> [ACTION ITEM] Each record needs to be transcribed exactly.
[[ PROVIDED ENTRIES, beginning ]]
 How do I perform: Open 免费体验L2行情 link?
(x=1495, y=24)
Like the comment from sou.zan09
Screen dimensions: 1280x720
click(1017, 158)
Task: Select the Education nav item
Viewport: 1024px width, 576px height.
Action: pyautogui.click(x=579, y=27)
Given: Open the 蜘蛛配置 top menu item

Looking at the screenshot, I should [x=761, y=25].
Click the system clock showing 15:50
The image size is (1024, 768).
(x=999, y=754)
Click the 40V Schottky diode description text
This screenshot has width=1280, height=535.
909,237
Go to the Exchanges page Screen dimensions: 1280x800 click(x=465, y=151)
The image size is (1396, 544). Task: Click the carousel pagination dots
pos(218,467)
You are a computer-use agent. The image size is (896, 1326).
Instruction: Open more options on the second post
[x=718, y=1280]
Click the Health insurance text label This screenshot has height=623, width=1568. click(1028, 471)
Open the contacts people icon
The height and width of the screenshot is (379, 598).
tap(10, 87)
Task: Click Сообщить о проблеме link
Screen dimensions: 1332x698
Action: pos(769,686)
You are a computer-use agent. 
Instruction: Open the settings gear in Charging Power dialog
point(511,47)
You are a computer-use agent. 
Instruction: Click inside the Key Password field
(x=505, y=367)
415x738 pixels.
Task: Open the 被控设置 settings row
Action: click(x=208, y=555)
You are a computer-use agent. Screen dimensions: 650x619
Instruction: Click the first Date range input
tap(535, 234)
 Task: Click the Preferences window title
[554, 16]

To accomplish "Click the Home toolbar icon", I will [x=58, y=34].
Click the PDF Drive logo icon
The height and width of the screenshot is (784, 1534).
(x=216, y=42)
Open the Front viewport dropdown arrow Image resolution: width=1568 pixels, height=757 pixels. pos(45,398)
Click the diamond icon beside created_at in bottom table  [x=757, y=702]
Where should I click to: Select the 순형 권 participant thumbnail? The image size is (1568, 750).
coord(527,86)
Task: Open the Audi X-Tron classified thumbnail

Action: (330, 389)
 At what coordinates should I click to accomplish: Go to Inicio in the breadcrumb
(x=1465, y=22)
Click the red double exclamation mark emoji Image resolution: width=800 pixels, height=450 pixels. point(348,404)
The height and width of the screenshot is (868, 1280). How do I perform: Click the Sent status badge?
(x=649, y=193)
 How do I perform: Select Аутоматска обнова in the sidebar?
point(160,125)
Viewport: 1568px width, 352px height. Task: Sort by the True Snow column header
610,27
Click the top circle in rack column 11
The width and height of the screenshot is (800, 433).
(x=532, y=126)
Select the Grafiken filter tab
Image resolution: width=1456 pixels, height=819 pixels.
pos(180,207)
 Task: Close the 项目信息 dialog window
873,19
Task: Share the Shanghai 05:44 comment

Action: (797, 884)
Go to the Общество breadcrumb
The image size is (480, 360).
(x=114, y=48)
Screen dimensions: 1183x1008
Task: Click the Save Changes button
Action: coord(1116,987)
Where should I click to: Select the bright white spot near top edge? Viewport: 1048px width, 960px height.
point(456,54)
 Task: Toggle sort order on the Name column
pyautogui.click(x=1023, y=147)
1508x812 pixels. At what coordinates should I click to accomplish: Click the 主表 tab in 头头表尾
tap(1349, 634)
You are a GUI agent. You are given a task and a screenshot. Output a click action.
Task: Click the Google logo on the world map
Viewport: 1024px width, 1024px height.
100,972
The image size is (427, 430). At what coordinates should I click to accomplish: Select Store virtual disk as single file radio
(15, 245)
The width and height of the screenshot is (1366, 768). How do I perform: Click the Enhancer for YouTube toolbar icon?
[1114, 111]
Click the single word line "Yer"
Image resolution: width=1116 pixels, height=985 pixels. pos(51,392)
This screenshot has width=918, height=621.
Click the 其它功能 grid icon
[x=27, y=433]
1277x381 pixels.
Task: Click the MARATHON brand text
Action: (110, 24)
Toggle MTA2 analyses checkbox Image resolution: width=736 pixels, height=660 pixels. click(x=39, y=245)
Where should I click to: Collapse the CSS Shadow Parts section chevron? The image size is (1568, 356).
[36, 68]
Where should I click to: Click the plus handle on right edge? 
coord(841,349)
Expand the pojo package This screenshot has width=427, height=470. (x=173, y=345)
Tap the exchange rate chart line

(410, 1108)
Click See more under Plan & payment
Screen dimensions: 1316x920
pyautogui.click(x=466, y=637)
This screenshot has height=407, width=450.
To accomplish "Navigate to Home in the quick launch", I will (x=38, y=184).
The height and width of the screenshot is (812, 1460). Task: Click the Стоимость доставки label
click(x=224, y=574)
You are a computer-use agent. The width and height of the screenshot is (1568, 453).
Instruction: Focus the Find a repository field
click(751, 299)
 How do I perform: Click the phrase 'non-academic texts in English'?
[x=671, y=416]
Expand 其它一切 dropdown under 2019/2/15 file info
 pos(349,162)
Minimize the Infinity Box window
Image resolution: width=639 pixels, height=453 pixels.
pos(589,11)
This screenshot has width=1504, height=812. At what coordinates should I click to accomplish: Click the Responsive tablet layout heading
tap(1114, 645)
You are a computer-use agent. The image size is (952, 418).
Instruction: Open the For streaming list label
[[ PROVIDED ENTRIES, end ]]
> [TASK SOLUTION]
 How do I perform: Open 免费体验L2行情 link?
(x=1495, y=24)
Like the comment from sou.zan09
Screen dimensions: 1280x720
click(1017, 158)
Task: Select the Education nav item
Viewport: 1024px width, 576px height.
Action: pyautogui.click(x=579, y=27)
Given: Open the 蜘蛛配置 top menu item

Looking at the screenshot, I should [x=761, y=25].
Click the system clock showing 15:50
The image size is (1024, 768).
(x=999, y=754)
Click the 40V Schottky diode description text
This screenshot has width=1280, height=535.
909,237
Go to the Exchanges page Screen dimensions: 1280x800 click(x=465, y=151)
The image size is (1396, 544). Task: Click the carousel pagination dots
pos(218,467)
You are a computer-use agent. The image size is (896, 1326).
Instruction: Open more options on the second post
[x=718, y=1280]
Click the Health insurance text label This screenshot has height=623, width=1568. click(1028, 471)
Open the contacts people icon
The height and width of the screenshot is (379, 598).
tap(10, 87)
Task: Click Сообщить о проблеме link
Screen dimensions: 1332x698
Action: pos(769,686)
You are a computer-use agent. 
Instruction: Open the settings gear in Charging Power dialog
point(511,47)
You are a computer-use agent. 
Instruction: Click inside the Key Password field
(x=505, y=367)
415x738 pixels.
Task: Open the 被控设置 settings row
Action: click(x=208, y=555)
You are a computer-use agent. Screen dimensions: 650x619
Instruction: Click the first Date range input
tap(535, 234)
 Task: Click the Preferences window title
[554, 16]

To accomplish "Click the Home toolbar icon", I will [x=58, y=34].
Click the PDF Drive logo icon
The height and width of the screenshot is (784, 1534).
(x=216, y=42)
Open the Front viewport dropdown arrow Image resolution: width=1568 pixels, height=757 pixels. pos(45,398)
Click the diamond icon beside created_at in bottom table  [x=757, y=702]
Where should I click to: Select the 순형 권 participant thumbnail? The image size is (1568, 750).
coord(527,86)
Task: Open the Audi X-Tron classified thumbnail

Action: (330, 389)
 At what coordinates should I click to accomplish: Go to Inicio in the breadcrumb
(x=1465, y=22)
Click the red double exclamation mark emoji Image resolution: width=800 pixels, height=450 pixels. point(348,404)
The height and width of the screenshot is (868, 1280). How do I perform: Click the Sent status badge?
(x=649, y=193)
 How do I perform: Select Аутоматска обнова in the sidebar?
point(160,125)
Viewport: 1568px width, 352px height. Task: Sort by the True Snow column header
610,27
Click the top circle in rack column 11
The width and height of the screenshot is (800, 433).
(x=532, y=126)
Select the Grafiken filter tab
Image resolution: width=1456 pixels, height=819 pixels.
pos(180,207)
 Task: Close the 项目信息 dialog window
873,19
Task: Share the Shanghai 05:44 comment

Action: (797, 884)
Go to the Общество breadcrumb
The image size is (480, 360).
(x=114, y=48)
Screen dimensions: 1183x1008
Task: Click the Save Changes button
Action: coord(1116,987)
Where should I click to: Select the bright white spot near top edge? Viewport: 1048px width, 960px height.
point(456,54)
 Task: Toggle sort order on the Name column
pyautogui.click(x=1023, y=147)
1508x812 pixels. At what coordinates should I click to accomplish: Click the 主表 tab in 头头表尾
tap(1349, 634)
You are a GUI agent. You are given a task and a screenshot. Output a click action.
Task: Click the Google logo on the world map
Viewport: 1024px width, 1024px height.
100,972
The image size is (427, 430). At what coordinates should I click to accomplish: Select Store virtual disk as single file radio
(15, 245)
The width and height of the screenshot is (1366, 768). How do I perform: Click the Enhancer for YouTube toolbar icon?
[1114, 111]
Click the single word line "Yer"
Image resolution: width=1116 pixels, height=985 pixels. pos(51,392)
This screenshot has width=918, height=621.
Click the 其它功能 grid icon
[x=27, y=433]
1277x381 pixels.
Task: Click the MARATHON brand text
Action: (110, 24)
Toggle MTA2 analyses checkbox Image resolution: width=736 pixels, height=660 pixels. click(x=39, y=245)
Where should I click to: Collapse the CSS Shadow Parts section chevron? The image size is (1568, 356).
[36, 68]
Where should I click to: Click the plus handle on right edge? 
coord(841,349)
Expand the pojo package This screenshot has width=427, height=470. (x=173, y=345)
Tap the exchange rate chart line

(410, 1108)
Click See more under Plan & payment
Screen dimensions: 1316x920
pyautogui.click(x=466, y=637)
This screenshot has height=407, width=450.
To accomplish "Navigate to Home in the quick launch", I will (x=38, y=184).
The height and width of the screenshot is (812, 1460). Task: Click the Стоимость доставки label
click(x=224, y=574)
You are a computer-use agent. The width and height of the screenshot is (1568, 453).
Instruction: Focus the Find a repository field
click(751, 299)
 How do I perform: Click the phrase 'non-academic texts in English'?
[x=671, y=416]
Expand 其它一切 dropdown under 2019/2/15 file info
 pos(349,162)
Minimize the Infinity Box window
Image resolution: width=639 pixels, height=453 pixels.
pos(589,11)
This screenshot has width=1504, height=812. At what coordinates should I click to accomplish: Click the Responsive tablet layout heading
tap(1114, 645)
You are a computer-use agent. The image size is (952, 418).
Instruction: Open the For streaming list label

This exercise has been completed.